(Records from a data collection)
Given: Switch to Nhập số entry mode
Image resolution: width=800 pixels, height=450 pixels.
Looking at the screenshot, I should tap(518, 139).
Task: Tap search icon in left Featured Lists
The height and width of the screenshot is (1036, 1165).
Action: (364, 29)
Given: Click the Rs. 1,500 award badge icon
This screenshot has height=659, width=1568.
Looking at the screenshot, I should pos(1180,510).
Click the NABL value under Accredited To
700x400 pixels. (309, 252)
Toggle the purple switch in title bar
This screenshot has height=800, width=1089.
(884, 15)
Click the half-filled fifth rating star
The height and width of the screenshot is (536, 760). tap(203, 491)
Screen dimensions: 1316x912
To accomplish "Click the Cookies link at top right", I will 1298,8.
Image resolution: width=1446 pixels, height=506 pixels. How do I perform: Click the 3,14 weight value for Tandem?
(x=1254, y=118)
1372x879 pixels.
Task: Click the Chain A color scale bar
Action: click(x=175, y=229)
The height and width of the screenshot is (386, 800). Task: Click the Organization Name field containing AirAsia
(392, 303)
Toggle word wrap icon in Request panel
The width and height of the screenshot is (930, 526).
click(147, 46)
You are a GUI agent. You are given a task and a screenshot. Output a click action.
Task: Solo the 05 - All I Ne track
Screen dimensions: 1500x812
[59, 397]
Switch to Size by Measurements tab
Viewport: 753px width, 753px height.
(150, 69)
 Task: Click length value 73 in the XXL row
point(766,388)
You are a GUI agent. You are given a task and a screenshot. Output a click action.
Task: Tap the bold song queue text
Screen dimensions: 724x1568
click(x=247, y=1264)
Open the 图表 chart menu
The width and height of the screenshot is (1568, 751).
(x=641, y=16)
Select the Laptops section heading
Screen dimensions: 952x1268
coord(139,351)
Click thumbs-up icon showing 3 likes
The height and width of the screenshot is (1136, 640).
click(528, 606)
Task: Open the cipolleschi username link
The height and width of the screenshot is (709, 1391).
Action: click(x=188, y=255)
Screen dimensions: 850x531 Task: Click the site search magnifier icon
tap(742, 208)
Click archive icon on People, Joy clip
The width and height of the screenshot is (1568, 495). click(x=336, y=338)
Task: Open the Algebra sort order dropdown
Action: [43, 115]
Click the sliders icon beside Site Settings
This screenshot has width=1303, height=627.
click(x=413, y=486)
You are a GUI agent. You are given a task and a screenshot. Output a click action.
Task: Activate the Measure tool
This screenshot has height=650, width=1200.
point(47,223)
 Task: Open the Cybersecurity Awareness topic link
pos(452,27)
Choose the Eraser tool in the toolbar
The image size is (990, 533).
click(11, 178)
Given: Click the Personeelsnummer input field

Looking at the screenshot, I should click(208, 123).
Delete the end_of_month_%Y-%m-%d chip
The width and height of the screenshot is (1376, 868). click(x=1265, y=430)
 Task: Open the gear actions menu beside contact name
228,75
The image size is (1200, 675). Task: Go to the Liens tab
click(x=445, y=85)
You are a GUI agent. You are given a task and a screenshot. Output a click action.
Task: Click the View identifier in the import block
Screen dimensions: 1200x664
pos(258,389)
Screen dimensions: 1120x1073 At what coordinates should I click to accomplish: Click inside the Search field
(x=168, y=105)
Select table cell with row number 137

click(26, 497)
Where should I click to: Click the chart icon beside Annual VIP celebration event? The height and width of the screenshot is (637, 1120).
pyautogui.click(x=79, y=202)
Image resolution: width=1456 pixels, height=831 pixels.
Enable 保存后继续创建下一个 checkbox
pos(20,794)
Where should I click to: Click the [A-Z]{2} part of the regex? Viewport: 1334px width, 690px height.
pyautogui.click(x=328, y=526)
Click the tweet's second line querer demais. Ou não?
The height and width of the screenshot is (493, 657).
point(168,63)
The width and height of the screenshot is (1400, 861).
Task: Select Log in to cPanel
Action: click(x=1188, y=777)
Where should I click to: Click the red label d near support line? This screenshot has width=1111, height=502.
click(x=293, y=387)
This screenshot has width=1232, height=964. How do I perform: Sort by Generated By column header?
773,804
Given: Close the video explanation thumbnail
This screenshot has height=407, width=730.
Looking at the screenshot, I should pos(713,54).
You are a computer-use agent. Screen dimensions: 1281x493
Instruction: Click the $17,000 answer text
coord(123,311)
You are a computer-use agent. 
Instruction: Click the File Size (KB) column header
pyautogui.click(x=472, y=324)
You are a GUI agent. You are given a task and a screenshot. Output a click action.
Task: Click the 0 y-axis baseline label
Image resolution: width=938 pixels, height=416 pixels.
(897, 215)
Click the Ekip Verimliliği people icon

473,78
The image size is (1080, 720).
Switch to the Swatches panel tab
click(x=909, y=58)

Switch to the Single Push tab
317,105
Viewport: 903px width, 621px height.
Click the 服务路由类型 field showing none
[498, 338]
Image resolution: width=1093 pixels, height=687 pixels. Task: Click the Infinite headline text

# Task item
Copy all the lines from the data above that hold the word "Toggle".

# Written solution
Toggle the purple switch in title bar
Toggle word wrap icon in Request panel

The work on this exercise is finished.